Estimating a theoretical model of state banking competition using a dynamic panel: the Brazilian case* * We would like to thank Márcio Issao Nakane, Fabiana Rocha, Rodrigo Sekkel and an anonymous referee for helpful comments. Needless to say, remaining errors and omissions are of our responsibility.

Fábio A. Miessi SanchesI; Bruno de Paula RochaII; José Carlos Domingos da SilvaIII

IPhD Student at London School of Economics. E-mail: fmiessi@gmail.com

IITendências Consultoria Integrada and IBMEC São Paulo. E-mail: brunor@usp.br

IIIMsc in Economics at IPE/USP and FECAP São Paulo. E-mail: jcds@usp.br

ABSTRACT

In this paper we set up a model of regional banking competition based on Bresnahan (1982), Lau (1982) and Nakane (2002). The structural model is estimated using data from eight Brazilian states and a dynamic panel. The results show that on average the level of competition in the Brazilian banking system is high, even tough the null of perfect competition can be rejected at the usual significance levels. This result also prevails at the state level: Rio Grande do Sul, São Paulo, Rio de Janeiro, Pernambuco and Minas Gerais have high degree of competition.

Keywords: Microeconomics; Industrial Organization; Banking Competition; Dynamic Panel Models.

JEL Code: L10; C33; G21.

RESUMO

O presente artigo propõe um modelo regional de competição bancária baseado nas contribuições de Bresnahan (1982), Lau (1982) e Nakane (2002). O modelo estrutural formuladoé estimado utilizando as informações para oito estados brasileiros e um painel dinâmico. Os resultados mostram que, na média, o nível de competição no sistema bancário brasileiro é alto, embora a hipótese nula de competição perfeita possa ser rejeitada aos níveis usuais de significância. De uma forma geral, este padrão também prevalece nos estados: Rio Grande do Sul, São Paulo, Rio de Janeiro, Pernambuco e Minas Gerais têm elevado grau de competição.

1. INTRODUCTION

The overwhelming majority of the NEIO - New Empirical Industrial Organization - papers on banking conduct is basically focused on aggregate data and on national markets and, therefore, these papers implicitly neglects the existence of regional differences in the markets of banking services.
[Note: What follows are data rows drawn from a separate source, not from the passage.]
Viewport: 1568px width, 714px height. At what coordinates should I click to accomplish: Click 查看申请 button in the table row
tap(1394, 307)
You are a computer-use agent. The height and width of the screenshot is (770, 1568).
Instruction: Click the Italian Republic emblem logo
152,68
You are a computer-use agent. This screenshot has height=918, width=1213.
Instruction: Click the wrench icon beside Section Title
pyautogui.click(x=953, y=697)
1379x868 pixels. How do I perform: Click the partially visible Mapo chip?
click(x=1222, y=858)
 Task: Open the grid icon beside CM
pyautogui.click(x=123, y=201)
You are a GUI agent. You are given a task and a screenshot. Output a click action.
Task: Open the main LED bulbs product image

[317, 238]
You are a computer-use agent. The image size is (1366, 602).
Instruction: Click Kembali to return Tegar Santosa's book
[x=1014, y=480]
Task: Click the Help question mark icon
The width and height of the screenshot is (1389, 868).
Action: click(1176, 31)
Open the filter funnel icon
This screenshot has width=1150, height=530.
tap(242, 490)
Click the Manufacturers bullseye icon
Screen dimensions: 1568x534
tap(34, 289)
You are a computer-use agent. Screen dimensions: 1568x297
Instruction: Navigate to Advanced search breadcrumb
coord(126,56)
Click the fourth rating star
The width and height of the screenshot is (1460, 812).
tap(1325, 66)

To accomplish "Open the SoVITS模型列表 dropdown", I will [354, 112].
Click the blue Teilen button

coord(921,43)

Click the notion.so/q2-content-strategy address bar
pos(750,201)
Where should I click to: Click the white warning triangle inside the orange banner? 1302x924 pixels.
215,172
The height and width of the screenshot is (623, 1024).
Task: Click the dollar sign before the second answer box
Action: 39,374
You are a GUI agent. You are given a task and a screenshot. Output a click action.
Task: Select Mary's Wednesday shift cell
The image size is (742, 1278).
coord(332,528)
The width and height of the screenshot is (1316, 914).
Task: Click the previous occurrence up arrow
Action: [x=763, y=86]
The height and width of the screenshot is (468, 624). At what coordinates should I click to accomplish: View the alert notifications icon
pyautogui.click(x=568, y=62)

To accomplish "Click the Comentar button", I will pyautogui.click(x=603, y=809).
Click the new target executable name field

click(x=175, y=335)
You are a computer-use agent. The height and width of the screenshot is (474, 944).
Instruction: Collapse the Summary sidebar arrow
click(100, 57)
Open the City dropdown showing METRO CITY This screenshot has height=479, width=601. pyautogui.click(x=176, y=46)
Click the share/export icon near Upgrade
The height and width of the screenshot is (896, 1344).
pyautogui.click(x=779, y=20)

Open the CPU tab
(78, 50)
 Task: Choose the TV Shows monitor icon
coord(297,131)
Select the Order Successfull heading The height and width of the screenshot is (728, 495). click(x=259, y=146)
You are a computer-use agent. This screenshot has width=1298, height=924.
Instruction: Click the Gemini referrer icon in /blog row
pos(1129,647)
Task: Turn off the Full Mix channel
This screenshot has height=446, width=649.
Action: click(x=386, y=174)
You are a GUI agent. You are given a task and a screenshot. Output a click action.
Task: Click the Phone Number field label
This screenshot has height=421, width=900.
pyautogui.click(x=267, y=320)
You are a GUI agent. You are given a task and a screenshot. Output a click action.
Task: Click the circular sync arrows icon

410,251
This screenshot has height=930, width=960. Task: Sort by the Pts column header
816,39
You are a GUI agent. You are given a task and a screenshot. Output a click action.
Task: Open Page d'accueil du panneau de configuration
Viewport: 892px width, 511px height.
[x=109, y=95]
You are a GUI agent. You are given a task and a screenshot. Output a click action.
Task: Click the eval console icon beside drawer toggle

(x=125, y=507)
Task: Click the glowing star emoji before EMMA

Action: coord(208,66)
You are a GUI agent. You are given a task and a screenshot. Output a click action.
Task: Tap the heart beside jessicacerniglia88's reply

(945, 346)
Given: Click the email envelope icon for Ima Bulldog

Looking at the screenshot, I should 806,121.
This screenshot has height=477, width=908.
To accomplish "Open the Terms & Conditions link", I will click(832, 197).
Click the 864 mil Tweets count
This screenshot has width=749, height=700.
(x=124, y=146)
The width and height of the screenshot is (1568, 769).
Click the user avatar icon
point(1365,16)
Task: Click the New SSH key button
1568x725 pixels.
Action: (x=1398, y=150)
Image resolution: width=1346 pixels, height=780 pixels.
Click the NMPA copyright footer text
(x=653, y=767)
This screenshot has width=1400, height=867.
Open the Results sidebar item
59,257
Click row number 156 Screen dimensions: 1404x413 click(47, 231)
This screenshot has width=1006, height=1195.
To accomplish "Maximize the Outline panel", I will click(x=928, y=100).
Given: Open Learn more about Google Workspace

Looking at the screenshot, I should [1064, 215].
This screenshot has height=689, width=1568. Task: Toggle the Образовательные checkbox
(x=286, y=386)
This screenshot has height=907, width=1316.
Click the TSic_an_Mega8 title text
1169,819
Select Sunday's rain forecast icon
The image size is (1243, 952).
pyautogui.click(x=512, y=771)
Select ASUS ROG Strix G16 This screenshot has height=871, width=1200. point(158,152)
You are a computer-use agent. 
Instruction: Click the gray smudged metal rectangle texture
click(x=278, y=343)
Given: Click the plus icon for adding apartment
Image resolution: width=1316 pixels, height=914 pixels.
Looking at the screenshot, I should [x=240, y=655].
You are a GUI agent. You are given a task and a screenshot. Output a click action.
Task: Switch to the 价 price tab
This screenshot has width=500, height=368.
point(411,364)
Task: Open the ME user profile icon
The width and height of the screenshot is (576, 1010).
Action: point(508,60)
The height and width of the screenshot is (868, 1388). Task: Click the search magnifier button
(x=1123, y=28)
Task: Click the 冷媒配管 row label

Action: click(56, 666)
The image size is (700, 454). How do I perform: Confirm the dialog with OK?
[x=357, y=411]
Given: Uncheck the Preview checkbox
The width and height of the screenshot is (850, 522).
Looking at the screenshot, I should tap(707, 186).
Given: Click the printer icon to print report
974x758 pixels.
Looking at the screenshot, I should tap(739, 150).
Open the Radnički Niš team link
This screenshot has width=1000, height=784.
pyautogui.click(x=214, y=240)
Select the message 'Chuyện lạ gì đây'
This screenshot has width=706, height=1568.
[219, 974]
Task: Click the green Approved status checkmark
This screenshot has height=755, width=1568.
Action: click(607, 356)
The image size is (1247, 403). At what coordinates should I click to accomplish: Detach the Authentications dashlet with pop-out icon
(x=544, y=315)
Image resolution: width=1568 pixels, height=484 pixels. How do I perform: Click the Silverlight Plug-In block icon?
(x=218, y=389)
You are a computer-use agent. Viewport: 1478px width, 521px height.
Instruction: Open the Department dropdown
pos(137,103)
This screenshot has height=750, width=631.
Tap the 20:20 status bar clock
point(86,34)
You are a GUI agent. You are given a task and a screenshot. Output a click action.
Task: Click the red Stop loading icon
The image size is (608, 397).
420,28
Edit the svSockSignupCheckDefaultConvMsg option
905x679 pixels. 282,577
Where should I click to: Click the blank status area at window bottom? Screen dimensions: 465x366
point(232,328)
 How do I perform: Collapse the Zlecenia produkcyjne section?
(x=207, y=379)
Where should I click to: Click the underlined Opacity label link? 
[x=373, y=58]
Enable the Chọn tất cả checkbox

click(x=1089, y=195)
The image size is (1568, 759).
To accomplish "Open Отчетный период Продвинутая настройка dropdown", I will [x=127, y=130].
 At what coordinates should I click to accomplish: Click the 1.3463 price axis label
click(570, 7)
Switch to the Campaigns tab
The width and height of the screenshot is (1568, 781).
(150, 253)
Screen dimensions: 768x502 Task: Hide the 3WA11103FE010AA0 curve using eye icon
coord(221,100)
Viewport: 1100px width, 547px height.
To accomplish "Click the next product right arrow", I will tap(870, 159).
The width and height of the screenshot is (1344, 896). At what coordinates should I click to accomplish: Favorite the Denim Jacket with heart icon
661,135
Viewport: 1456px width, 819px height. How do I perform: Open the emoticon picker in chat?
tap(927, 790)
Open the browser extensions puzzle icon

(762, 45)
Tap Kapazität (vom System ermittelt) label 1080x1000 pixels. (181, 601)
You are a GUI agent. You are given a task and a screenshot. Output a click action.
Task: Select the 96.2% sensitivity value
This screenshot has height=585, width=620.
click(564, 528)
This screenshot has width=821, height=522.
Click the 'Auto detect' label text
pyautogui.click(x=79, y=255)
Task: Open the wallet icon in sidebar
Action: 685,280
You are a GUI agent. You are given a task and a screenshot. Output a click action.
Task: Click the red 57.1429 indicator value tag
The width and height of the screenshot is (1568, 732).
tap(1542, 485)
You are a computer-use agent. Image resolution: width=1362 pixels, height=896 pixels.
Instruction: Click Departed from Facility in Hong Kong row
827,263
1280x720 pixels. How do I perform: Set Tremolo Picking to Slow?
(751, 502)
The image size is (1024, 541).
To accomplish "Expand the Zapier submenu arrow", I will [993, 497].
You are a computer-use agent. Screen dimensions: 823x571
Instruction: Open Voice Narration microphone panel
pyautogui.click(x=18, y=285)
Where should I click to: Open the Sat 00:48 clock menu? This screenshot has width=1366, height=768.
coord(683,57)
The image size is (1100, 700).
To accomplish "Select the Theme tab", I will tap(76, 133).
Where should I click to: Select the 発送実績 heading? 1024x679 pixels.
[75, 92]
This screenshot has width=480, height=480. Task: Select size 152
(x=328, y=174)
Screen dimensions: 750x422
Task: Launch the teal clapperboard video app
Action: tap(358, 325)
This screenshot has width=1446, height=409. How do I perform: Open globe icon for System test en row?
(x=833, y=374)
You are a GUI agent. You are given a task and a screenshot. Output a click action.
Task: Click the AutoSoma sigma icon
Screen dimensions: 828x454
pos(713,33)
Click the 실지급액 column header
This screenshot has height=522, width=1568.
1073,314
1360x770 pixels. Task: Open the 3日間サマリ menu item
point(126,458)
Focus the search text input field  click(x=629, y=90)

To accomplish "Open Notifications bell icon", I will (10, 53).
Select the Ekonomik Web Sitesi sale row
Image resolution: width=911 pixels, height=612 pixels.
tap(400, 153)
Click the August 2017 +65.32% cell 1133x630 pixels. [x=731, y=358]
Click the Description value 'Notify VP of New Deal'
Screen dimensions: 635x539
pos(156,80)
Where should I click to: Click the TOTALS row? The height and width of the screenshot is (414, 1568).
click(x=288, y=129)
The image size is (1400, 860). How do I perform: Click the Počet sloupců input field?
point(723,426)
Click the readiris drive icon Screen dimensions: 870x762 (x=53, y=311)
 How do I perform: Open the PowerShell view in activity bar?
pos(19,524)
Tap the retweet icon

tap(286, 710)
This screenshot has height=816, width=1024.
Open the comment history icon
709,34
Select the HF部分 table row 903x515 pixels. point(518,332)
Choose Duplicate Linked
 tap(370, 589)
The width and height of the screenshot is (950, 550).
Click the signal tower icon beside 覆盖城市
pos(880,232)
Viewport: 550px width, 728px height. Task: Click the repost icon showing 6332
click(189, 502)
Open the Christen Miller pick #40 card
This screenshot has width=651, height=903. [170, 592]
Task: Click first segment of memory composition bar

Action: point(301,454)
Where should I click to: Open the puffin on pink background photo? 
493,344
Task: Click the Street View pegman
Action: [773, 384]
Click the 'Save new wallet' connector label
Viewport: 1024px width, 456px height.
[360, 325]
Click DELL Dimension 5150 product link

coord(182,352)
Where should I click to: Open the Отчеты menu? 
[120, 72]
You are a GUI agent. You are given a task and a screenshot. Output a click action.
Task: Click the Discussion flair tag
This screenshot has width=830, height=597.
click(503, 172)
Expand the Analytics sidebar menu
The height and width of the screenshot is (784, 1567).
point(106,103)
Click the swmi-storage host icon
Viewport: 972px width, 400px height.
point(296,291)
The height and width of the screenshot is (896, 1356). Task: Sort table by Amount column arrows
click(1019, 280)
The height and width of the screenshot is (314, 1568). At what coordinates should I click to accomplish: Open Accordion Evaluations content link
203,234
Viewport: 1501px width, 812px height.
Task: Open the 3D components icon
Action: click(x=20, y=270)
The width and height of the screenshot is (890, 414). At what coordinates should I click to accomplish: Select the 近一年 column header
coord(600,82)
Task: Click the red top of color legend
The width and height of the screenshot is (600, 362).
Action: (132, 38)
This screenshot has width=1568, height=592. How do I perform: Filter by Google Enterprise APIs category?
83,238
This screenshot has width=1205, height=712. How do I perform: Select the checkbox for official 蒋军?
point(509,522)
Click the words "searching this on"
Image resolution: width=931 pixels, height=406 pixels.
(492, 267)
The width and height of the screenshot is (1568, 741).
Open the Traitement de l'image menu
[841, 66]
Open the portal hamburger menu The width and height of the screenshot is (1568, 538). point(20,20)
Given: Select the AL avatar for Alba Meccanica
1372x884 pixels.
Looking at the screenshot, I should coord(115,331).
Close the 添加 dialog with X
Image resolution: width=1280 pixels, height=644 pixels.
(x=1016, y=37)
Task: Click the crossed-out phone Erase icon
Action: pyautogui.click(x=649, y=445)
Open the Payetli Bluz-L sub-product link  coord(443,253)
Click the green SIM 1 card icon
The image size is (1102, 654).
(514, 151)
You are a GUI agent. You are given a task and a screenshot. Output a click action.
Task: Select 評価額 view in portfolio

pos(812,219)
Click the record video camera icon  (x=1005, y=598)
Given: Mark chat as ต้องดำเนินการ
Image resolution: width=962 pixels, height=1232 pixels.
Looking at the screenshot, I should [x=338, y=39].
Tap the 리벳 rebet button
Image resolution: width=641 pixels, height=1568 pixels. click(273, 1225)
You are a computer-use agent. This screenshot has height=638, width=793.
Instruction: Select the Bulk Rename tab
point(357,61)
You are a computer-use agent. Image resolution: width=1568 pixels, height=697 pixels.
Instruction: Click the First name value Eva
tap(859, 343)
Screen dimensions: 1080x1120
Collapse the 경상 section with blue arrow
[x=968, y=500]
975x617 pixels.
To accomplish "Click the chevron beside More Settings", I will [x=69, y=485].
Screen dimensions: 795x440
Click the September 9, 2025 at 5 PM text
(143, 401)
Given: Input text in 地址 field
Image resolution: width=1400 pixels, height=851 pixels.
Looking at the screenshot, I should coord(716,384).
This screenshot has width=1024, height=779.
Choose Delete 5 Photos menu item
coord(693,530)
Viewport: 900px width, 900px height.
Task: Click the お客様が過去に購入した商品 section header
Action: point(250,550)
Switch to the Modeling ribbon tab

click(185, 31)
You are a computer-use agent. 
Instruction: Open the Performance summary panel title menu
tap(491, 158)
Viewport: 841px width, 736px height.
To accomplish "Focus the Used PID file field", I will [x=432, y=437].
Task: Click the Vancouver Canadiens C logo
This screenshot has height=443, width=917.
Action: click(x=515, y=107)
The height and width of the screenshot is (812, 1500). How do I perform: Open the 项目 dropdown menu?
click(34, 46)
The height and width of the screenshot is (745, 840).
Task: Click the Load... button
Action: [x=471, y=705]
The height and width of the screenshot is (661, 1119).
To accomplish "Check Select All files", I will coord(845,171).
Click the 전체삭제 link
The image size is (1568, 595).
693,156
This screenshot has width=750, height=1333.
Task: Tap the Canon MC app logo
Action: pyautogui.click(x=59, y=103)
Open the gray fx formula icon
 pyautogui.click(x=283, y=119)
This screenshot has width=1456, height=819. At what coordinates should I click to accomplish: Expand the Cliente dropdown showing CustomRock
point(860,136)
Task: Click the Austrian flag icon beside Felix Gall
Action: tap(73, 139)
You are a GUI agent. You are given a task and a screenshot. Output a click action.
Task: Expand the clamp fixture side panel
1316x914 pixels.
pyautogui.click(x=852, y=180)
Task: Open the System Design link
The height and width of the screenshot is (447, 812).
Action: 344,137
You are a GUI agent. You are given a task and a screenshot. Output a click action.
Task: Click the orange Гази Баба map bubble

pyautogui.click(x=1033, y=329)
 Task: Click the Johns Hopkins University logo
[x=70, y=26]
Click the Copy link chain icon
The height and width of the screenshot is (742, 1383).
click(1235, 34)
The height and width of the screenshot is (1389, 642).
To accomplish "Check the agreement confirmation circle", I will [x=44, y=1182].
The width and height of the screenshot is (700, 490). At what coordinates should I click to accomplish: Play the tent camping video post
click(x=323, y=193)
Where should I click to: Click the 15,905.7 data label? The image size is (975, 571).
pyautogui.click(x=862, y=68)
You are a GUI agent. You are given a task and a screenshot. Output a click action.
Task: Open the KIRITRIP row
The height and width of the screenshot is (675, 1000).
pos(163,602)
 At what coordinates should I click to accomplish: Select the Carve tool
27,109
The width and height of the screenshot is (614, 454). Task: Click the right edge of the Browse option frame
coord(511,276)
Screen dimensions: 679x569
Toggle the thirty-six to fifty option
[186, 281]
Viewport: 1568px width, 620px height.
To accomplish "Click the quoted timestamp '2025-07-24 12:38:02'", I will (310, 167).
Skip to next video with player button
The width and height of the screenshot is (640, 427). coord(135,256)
Shaffer (1989, 1993), for example, employs the Bresnahan (1982) and Lau (1982) model - thereafter called the BL model - to test the conduct of American and Canadian banks using aggregated data from these countries. Bikker and Haaf (2002) use the BL model to infer the conduct of the banks in a variety of European countries.

An important issue behind this approach is that a broad definition of the relevant market can impose some kind of bias in the conduct parameter. In other words, the (average based) procedure used to aggregate the data at the firm level is notably less accurate when the aggregation embraces heterogeneous firms (markets). To be more explicit, we use the fact that the mean index is not a good indicator when the population is relatively more heterogeneous. Alternatively, a narrower definition for the relevant market helps us to sort out or, at least, to minimize this problem.

This point of view, on the other hand, deserves relatively more attention in countries where the regional segmentation of the banking market is stronger due to either legal restrictions or geographic determinants (or both). Particularly, in the U.S. case the former argument seems to have expressive appeal: in these circumstances the differences in the banking conduct across regions becomes an important parameter for the design of more accurate policies. As mentioned in the paragraph above, the aggregation of the data from states with different market structure will not produce a good measure of conduct.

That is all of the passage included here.